L’accompagnement des familles en deuil est majoritairement assuré par des laïcs. Mais, d’une part certaines familles souhaitent une eucharistie et d’autre part les prêtres veulent garder un contact avec les personnes en deuil et les funérailles.
Certains prêtres choisissent de laisser aux laïcs la conduite de la célébration et se limitent à célébrer l’eucharistie en laissant même l’officiant laïc commenter les textes qui viennent d’être lus.

D’autres, au contraire, trouvent que cela reviendrait à trop limiter leur rôle. Ils ne veulent pas être réduits à une place de distributeur de sacrement auquel on est obligé de faire appel. S’ils célèbrent l’eucharistie lors de funérailles, ils veulent avoir eu un contact, même limité, avec la famille, ils souhaitent être clairement l’officiant de la célébration. Cela ne les empêchent pas de garder une place pour les laïcs, qui vont, par exemple, évoquer le parcours du défunt, lire des textes, animer les chants.

A l’hôpital aussi, les visites régulières sont le plus souvent assurées par des laïcs. Il arrive qu’une personne suivie depuis plusieurs semaines demande le sacrement des malades. L’aumônier laïc doit faire appel à un prêtre qui vient au chevet de la personne qu’il n’a jamais vue. Selon la façon dont le contact se fait, selon la manière de présenter la démarche, la venue du prêtre peut être vécue par le malade ou ses proches comme quelque chose de complètement déconnectée du vécu précédent ou au contraire comme une étape qui s’inscrit harmonieusement dans le cheminement du malade.

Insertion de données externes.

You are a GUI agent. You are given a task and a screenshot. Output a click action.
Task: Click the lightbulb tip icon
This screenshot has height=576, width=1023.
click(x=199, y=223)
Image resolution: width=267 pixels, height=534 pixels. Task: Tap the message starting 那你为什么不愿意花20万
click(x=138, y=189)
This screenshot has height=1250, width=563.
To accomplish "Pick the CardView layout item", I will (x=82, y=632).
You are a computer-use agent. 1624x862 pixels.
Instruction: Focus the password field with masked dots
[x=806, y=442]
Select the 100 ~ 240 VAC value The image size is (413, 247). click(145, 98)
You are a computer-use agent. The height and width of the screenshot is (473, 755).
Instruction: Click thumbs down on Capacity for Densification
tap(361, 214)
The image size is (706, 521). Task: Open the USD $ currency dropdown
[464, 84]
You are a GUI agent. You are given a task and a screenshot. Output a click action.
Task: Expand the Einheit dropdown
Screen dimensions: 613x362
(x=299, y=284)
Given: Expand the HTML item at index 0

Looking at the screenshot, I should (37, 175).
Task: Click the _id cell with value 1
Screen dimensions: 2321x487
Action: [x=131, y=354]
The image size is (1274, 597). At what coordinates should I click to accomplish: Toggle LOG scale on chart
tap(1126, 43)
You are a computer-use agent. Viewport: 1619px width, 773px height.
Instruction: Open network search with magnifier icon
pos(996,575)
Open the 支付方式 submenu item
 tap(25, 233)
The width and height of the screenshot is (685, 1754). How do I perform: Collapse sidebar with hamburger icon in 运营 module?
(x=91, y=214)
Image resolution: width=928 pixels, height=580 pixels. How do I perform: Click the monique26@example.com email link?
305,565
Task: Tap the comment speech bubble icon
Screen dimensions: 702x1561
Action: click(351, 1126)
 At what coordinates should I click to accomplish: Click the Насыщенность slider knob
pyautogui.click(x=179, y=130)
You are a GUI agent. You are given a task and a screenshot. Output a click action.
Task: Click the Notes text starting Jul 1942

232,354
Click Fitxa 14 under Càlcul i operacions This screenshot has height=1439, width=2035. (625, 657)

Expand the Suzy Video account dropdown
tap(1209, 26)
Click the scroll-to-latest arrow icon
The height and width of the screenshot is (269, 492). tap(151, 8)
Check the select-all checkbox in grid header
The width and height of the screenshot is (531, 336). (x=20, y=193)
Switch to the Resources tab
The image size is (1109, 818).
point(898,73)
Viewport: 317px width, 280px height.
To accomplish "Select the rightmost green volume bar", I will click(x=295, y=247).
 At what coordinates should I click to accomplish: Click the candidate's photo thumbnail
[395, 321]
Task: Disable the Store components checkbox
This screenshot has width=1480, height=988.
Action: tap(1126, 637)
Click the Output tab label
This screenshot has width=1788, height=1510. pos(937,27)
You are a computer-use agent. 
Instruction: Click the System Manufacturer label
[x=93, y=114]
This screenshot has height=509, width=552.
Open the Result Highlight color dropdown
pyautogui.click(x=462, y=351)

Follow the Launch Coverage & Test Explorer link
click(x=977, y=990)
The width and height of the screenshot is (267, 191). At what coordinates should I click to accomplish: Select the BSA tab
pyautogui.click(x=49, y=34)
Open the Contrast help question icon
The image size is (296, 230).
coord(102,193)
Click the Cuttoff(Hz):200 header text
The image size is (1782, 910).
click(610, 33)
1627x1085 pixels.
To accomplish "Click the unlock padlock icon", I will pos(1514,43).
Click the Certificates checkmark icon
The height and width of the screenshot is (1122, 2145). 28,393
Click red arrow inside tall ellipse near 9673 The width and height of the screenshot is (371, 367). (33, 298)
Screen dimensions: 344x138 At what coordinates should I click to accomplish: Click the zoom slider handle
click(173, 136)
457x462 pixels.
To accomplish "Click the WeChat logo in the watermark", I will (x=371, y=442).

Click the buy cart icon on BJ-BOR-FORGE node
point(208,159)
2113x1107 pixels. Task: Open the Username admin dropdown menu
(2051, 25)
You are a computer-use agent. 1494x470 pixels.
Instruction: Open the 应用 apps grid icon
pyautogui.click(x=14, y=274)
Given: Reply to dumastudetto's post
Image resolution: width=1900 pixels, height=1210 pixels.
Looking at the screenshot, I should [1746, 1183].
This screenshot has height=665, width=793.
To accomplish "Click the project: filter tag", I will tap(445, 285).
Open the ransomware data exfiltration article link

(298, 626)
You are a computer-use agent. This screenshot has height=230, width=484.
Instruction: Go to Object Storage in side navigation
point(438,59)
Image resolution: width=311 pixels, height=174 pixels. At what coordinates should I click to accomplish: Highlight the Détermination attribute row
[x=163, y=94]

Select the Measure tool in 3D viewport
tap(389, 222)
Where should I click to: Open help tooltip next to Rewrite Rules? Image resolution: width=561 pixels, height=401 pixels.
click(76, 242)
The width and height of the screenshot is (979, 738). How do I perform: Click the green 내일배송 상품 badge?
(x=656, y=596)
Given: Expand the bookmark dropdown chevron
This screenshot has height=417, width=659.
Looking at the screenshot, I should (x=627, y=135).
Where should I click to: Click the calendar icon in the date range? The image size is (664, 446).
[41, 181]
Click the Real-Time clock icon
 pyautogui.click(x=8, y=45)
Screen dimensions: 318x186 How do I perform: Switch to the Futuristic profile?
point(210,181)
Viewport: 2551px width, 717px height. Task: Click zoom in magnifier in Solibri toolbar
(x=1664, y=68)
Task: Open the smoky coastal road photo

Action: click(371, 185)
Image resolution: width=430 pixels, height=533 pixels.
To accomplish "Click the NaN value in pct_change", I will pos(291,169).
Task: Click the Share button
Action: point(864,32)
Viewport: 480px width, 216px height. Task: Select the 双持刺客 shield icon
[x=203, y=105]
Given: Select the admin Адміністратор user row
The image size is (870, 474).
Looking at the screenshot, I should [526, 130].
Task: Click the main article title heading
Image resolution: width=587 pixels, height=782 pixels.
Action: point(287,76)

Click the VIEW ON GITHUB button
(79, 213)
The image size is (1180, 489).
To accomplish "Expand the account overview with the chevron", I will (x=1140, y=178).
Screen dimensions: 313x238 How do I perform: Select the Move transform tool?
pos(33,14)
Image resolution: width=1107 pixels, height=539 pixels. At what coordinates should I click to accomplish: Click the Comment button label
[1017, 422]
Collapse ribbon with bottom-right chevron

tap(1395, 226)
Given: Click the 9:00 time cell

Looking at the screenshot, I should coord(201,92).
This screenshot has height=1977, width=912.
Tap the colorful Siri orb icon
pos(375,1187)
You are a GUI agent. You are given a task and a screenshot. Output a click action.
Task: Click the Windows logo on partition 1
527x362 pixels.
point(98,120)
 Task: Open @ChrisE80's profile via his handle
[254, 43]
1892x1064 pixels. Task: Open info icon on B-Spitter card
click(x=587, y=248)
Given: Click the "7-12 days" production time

Dans les deux cas, les prêtres et les laïcs trouvent leur place lorsqu’ils travaillent ensemble, réfléchissent à leur action, se coordonnent et ont le souci de bien expliquer ce qu’ils font ensemble.

Il est sans doute important qu’il n’y ait pas d’enjeu de pouvoir ni pour les laïcs, ni pour les prêtres, que la question soit claire, que les délégations données aux laïcs soient explicites.

Il faut sans doute bien distinguer pouvoir et autorité. Autant le pouvoir, sur les personnes en particulier, n’a pas de place dans les sacrements. Autant l’autorité, exercée avec beaucoup de délicatesse et de discernement, est légitime.